I've worked with people who coded in C for decades, and looked at me blankly when I said things like "when you dereference this pointer..." I have a feeling they would not accept your definition of a reference. (That doesn't make it incorrect.)

(*) As I haven't read the formal spec, I can't say what's "correct" or not myself. If we want to get technical, I would say that in your example -- "int l" -- l is an lvalue. Yes, I realize that a C++ reference variable is simply an alias for an lvalue, which probably lends credence to the argument that in C, an lvalue is a kind of reference. But I still claim that it's not what most people would think of when they say "reference". And yes, you can say that an lvalue is an expression that refers to a memory location (and you can get the address of that memory location using the & operator) but I still don't like to think of that as a "reference", because I think it muddies the waters even further.

I do think it's fair to say that "C references" (in your parlance), C++ reference variables / C# "ref locals", C#/Python/Java/JavaScript references all refer (ha!) to related concepts which are not identical.
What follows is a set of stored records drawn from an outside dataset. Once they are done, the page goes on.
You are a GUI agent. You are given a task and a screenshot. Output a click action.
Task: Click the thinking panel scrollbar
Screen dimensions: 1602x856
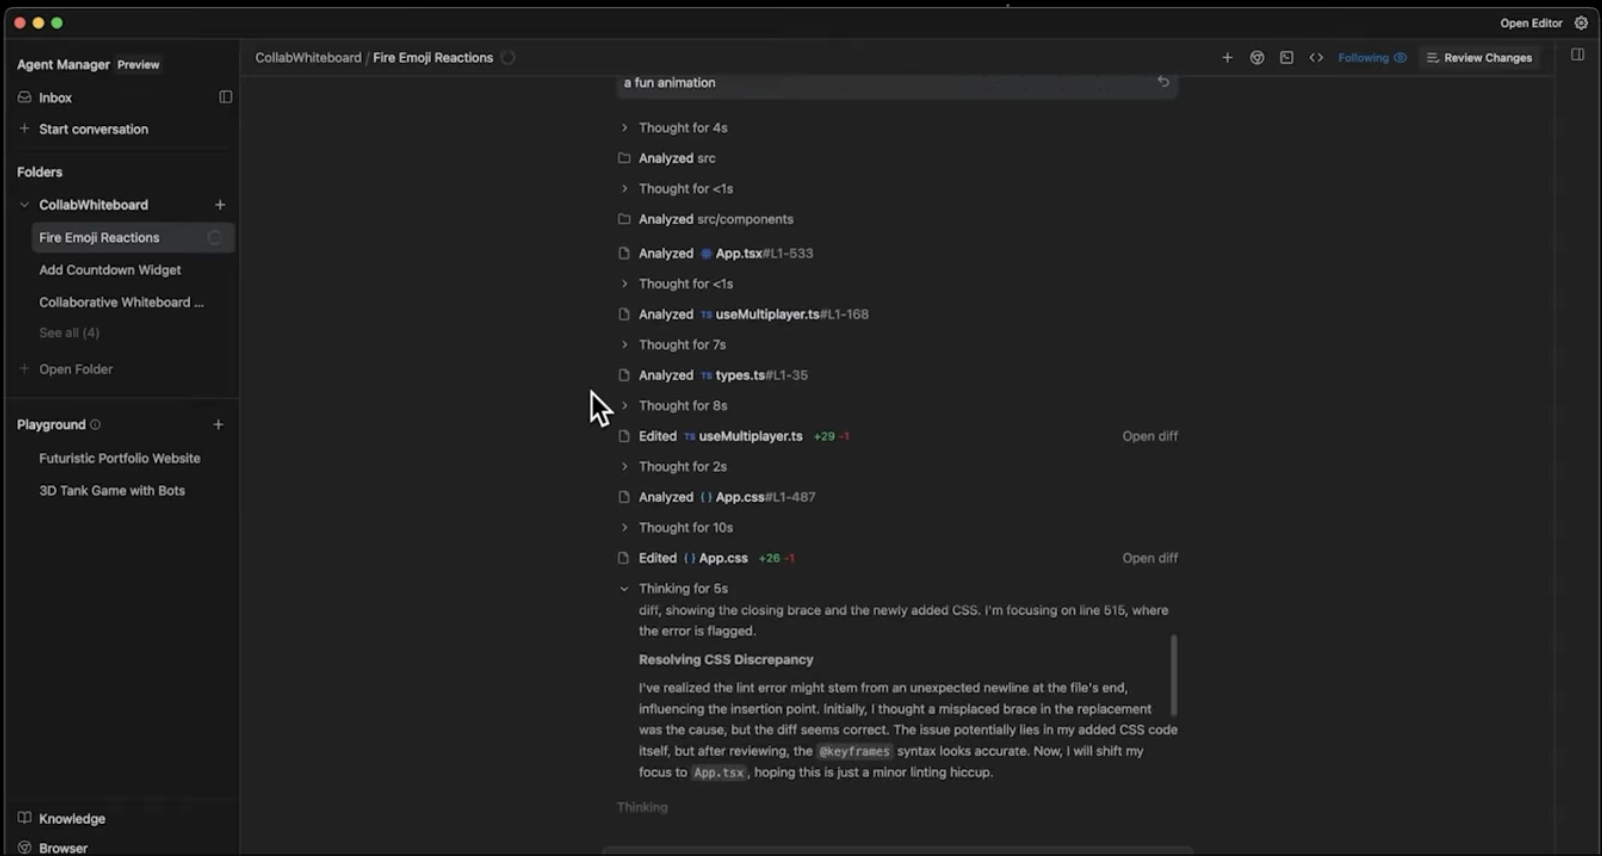1173,675
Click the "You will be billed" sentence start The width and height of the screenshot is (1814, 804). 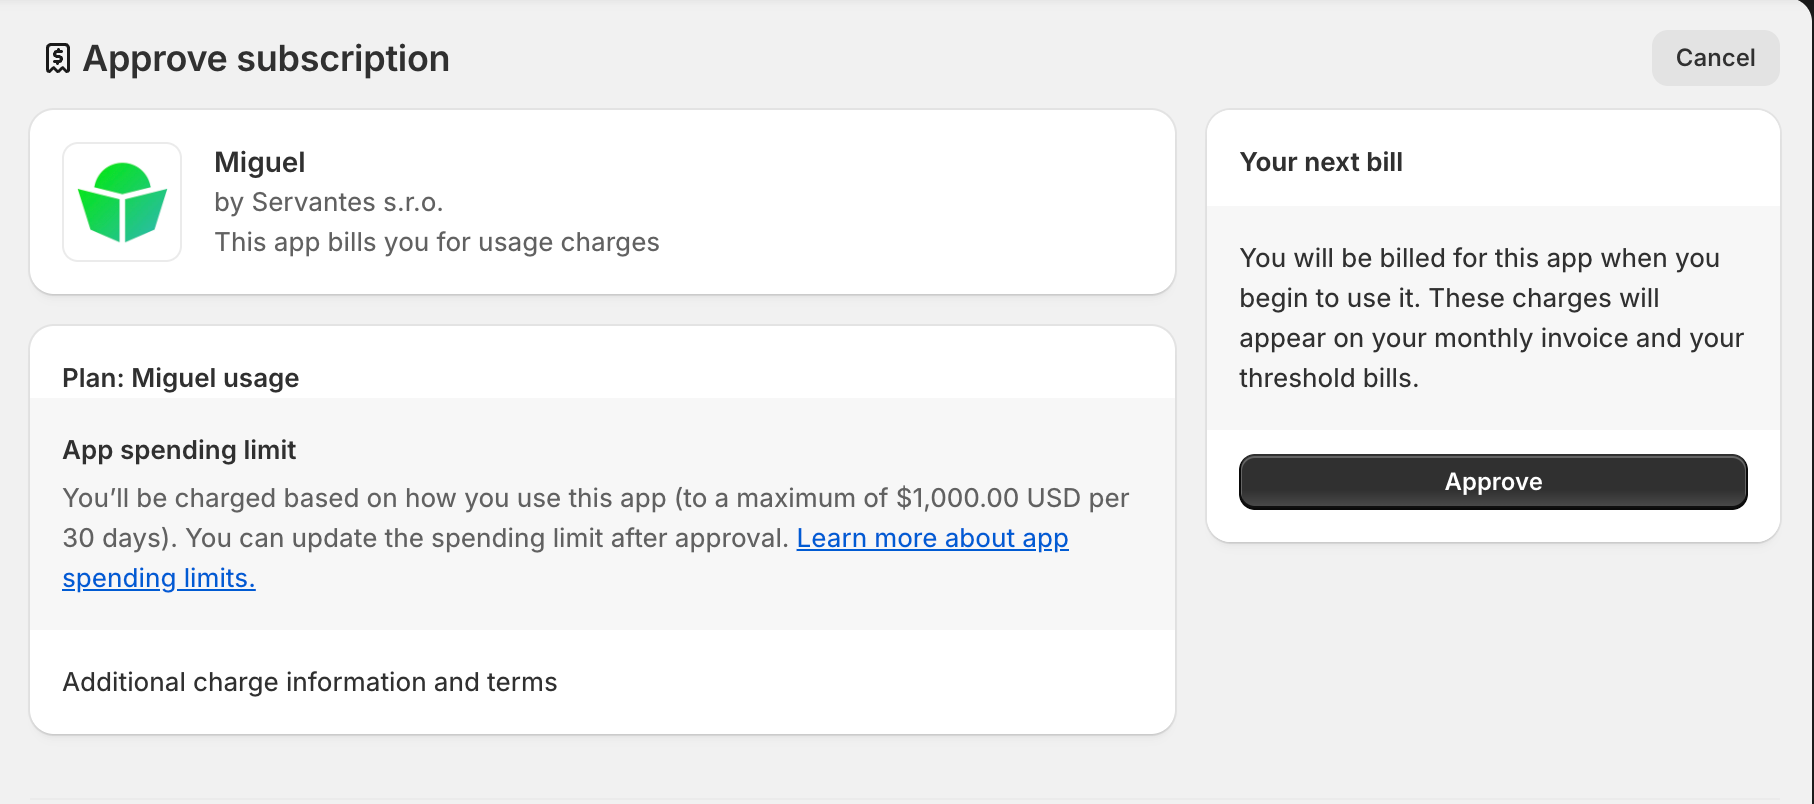1320,258
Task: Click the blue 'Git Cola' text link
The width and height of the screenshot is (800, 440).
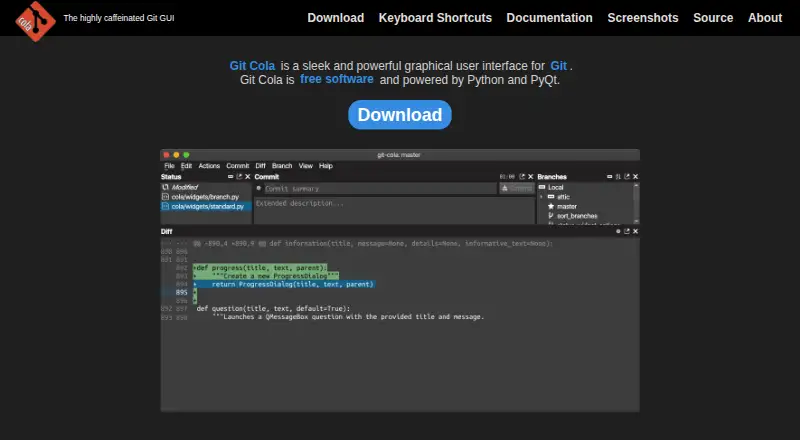Action: 252,66
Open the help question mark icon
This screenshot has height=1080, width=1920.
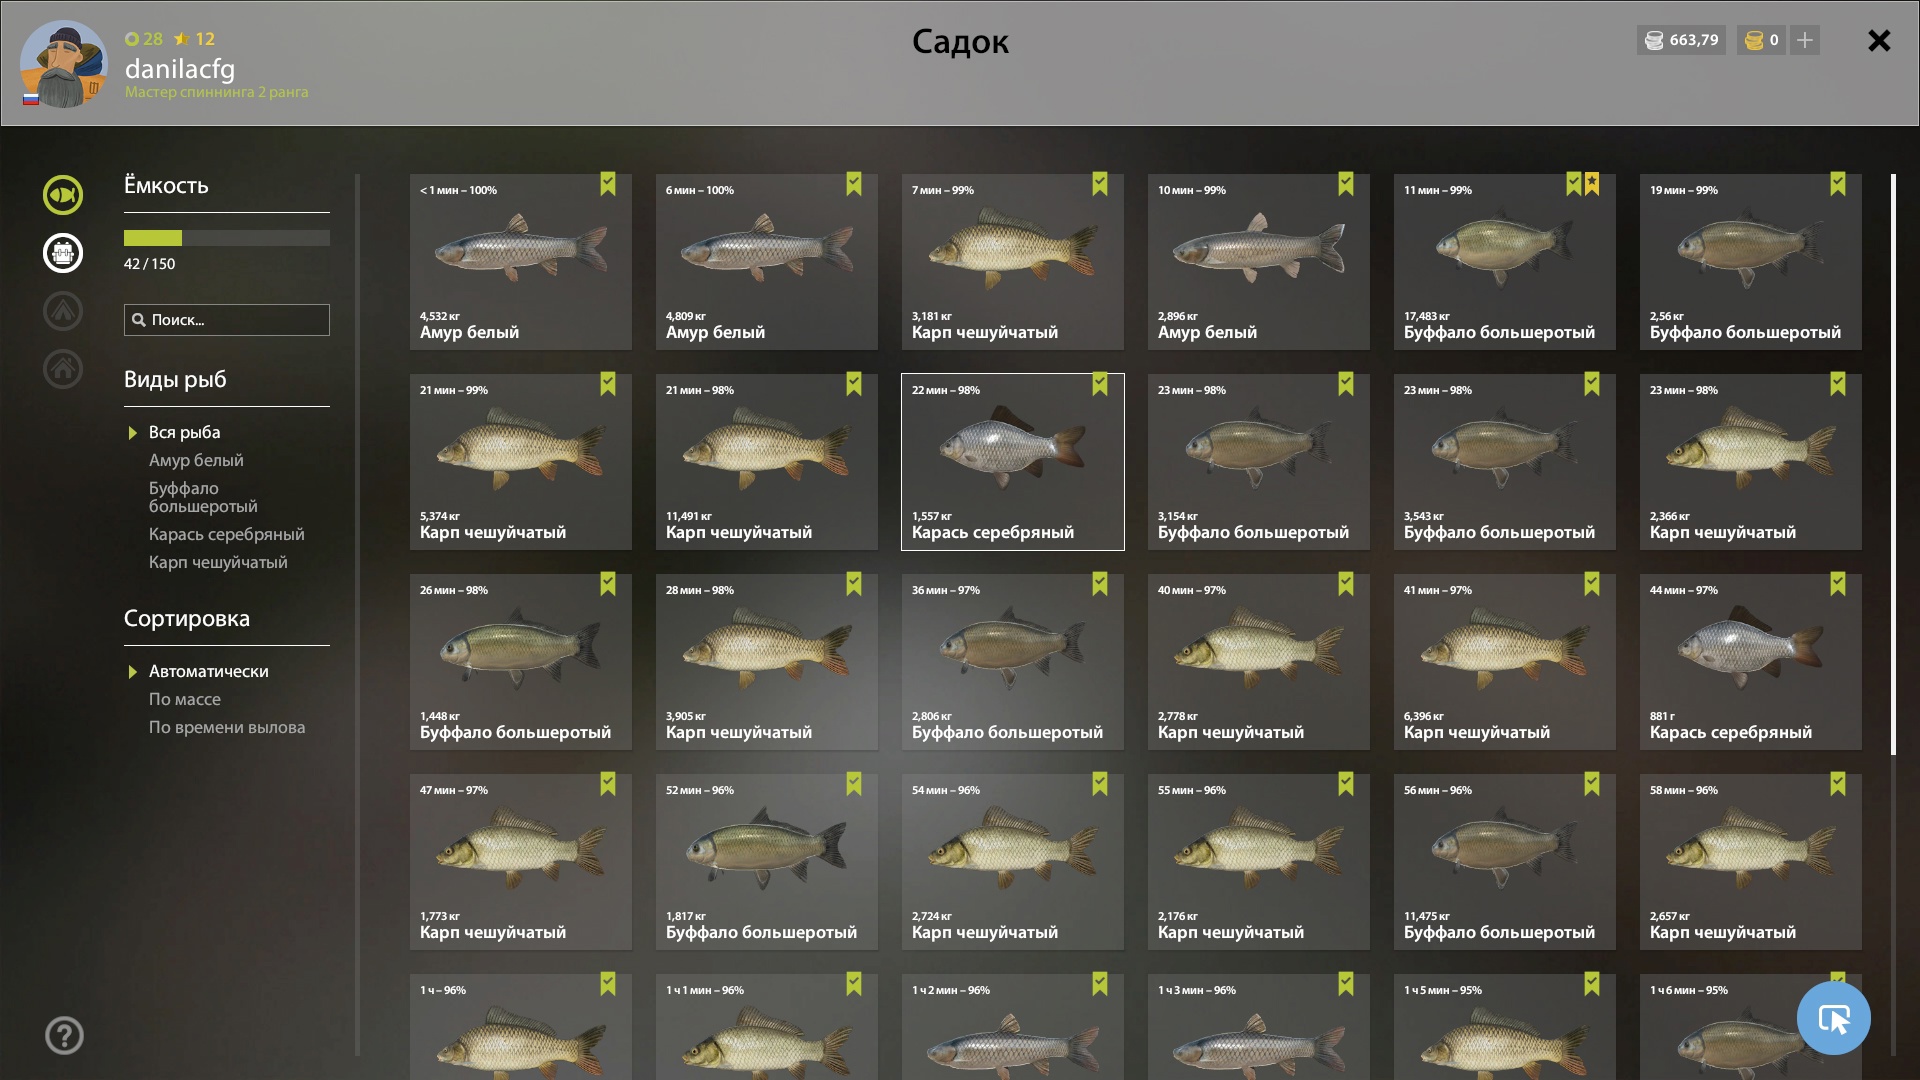pos(64,1036)
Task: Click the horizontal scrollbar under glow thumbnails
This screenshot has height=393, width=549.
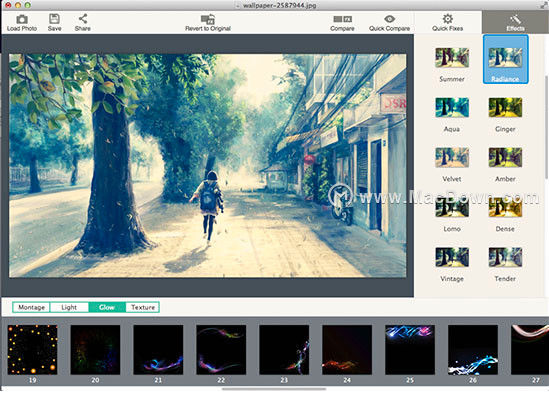Action: click(x=274, y=389)
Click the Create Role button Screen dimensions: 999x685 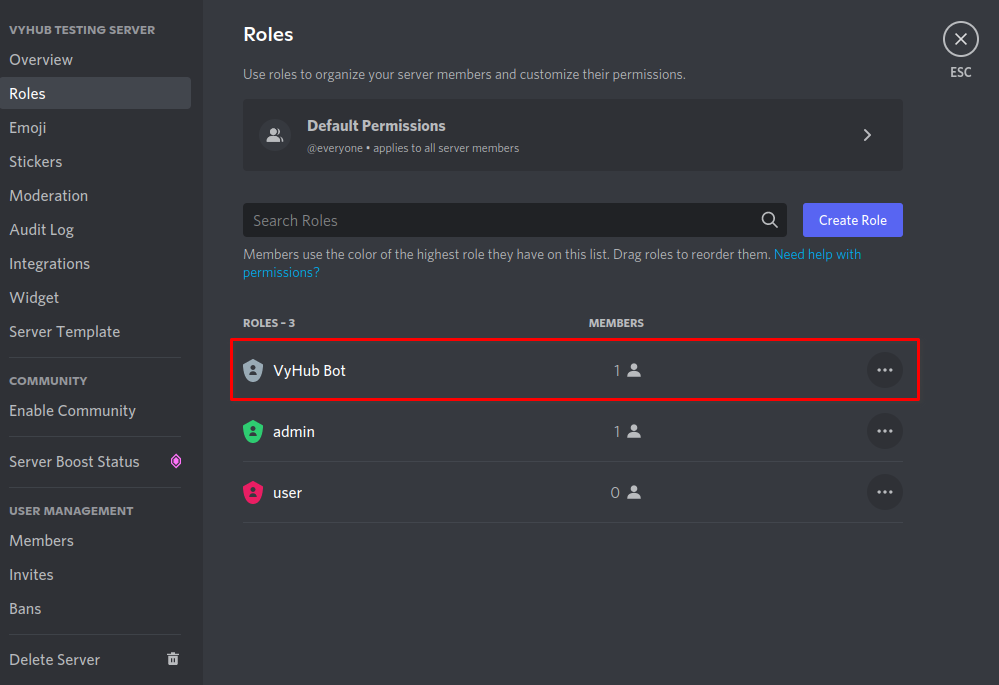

Ref args in C++ and C# is yet another related concept, but not exactly the same as the others. The stackoverflow comment I pasted above hopefully explains it adequately.

0 flowstate over 3 years ago in reply to flowstate

Another data point from a MSFT engineer:

https://devblogs.microsoft.com/premier-developer/performance-traps-of-ref-locals-and-ref-returns-in-c/

The C# language from the very first version supported passing arguments by value or by reference.

Clearly (from context and by considering the other things MSFT has written), he's referring to the difference between

void foo(ref T a)

and

void foo2(T a)

regardless of what T itself is (a so-called "reference type" such as int[] or a so-called "value type" such as int). e.g. Suppose T is int[] -- I believe that dev would still refer to foo2 as "passing a by value".

0 jim_m_58 over 3 years ago

Remember in Monkey C you're not dealing directly with pointers, numbers, etc.. Just objects. In the case of an array, it's a collection of other objects. So. "x" above is put on the call stack and a copy is seen in f() as "arr", but it's a different object than "x" (a copy), but the elements of "arr" are exactly the same objects as in "x" . So when you modify one of those objects using "arr", you see that in "x".